Transcript
Introduction
In 1960, Henry Singleton formed a company named Teledyne to capitalize on the coming revolution in which digital technology would replace analog devices and systems in everything we could touch and imagine. They would apply semiconductors and digital technology to many fields of commerce. That company grew from $10 million in sales in 1962 to $3.5 billion in 1984. Henry was much more than a salesman, mathematician, engineer, inventor and chess champion. He was a student, an observer of the history of manufacturing of the progress and growth of corporations from the days of Henry Ford, the growth of General Motors, the manner of successful corporations and growing by acquisition.
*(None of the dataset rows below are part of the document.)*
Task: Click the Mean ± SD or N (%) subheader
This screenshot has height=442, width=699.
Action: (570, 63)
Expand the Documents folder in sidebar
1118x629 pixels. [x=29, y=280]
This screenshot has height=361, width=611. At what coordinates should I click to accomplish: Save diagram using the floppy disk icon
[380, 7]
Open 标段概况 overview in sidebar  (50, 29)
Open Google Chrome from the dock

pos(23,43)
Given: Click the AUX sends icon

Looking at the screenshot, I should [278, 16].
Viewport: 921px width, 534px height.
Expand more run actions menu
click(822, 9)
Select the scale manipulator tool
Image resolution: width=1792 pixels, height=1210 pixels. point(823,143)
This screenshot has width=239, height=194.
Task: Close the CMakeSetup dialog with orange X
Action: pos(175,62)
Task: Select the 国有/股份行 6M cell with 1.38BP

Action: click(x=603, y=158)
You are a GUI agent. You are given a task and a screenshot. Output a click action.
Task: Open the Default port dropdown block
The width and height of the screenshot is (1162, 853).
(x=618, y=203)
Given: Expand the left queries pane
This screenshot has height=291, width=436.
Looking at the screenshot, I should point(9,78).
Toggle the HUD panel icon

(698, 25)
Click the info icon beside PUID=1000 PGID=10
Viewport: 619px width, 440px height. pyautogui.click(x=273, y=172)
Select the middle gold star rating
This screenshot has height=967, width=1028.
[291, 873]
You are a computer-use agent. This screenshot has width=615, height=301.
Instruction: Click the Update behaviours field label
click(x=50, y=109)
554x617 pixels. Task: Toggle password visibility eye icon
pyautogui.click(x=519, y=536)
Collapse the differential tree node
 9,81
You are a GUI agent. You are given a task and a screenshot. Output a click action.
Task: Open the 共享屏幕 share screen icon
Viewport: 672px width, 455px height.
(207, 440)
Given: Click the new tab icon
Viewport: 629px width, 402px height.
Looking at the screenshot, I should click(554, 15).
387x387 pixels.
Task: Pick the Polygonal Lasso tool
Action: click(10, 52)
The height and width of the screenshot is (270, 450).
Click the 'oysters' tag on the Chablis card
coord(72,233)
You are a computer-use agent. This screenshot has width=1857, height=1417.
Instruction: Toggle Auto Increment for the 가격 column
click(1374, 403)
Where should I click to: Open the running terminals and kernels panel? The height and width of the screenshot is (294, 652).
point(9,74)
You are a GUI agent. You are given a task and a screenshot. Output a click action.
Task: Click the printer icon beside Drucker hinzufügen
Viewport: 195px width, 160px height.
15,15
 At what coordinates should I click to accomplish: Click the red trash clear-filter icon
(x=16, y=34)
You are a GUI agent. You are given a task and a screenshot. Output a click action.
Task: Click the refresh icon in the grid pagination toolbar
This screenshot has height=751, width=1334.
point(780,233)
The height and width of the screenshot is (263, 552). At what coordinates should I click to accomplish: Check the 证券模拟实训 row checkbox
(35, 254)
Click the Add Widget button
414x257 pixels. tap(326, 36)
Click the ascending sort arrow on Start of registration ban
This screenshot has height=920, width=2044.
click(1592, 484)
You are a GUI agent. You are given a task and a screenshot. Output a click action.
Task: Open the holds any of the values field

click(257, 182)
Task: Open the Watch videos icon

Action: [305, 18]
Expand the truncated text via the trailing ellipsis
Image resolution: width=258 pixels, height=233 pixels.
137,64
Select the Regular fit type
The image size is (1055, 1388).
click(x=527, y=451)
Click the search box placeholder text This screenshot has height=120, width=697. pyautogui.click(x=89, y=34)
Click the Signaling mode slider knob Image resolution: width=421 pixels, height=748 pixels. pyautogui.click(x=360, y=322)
In the 1940s and early '50s, he had spent days in the offices of brokerage houses in New York and elsewhere watching the ticker, thinking how to more efficiently get capital rolling, how shares are valued and traded, how companies with a steady growth rate are rewarded with an ever-increasing price-to-earnings multiple. On the way, Henry retold me of the GM story reported by none other than Alfred Sloan in a 1964 book. GM had no financial connections in 1919 and suffered a failure. Bailed out by the Duponts, it was near disaster. Get a strong national reputation with some financial institutional ownership, Sloan advised, and Henry did. Henry made me preach and teach ethical behavior in every way in every day, in every meeting that we held. Arthur Rock who assisted in the early financing of Teledyne had this to say, Henry reminds me of the goal, he had a singleness of purpose, a tenacity that is just overpowering. He gives you absolute confidence in his ability to accomplish whatever he says he's going to do.
Yes, he is rather aloof operating more or less by himself and dreaming up ideas in his corner office. Let me tell you this, that corner office produced a cornucopia of ideas. The man we memorialized today was born in Hassler, Texas in 1916 on a ranch where his father raised cotton and cattle. The 49 years together, we spent as friends and associates have not removed this great man from his love of ranching, cattle, and the great West. As the third largest landowner in the United States, he still had an occasional brush and contact with a cow. You know the saying, you could take the boy out of Texas, but you never take Texas out of the boy. We have lost a genius. Heaven has just gone digital, and I know it's full of apples named McIntosh.
All right. So that is actually the eulogy that the author of today's book, George Roberts, gave for his friend and longtime associate, Henry Singleton. So there's a bunch of things that were happening in that excerpt that I want to just point out. Let me just go back a couple of pages. First, it talks about his insane financial performance from $10 million in sales 1962 to $3.5 billion in 1984.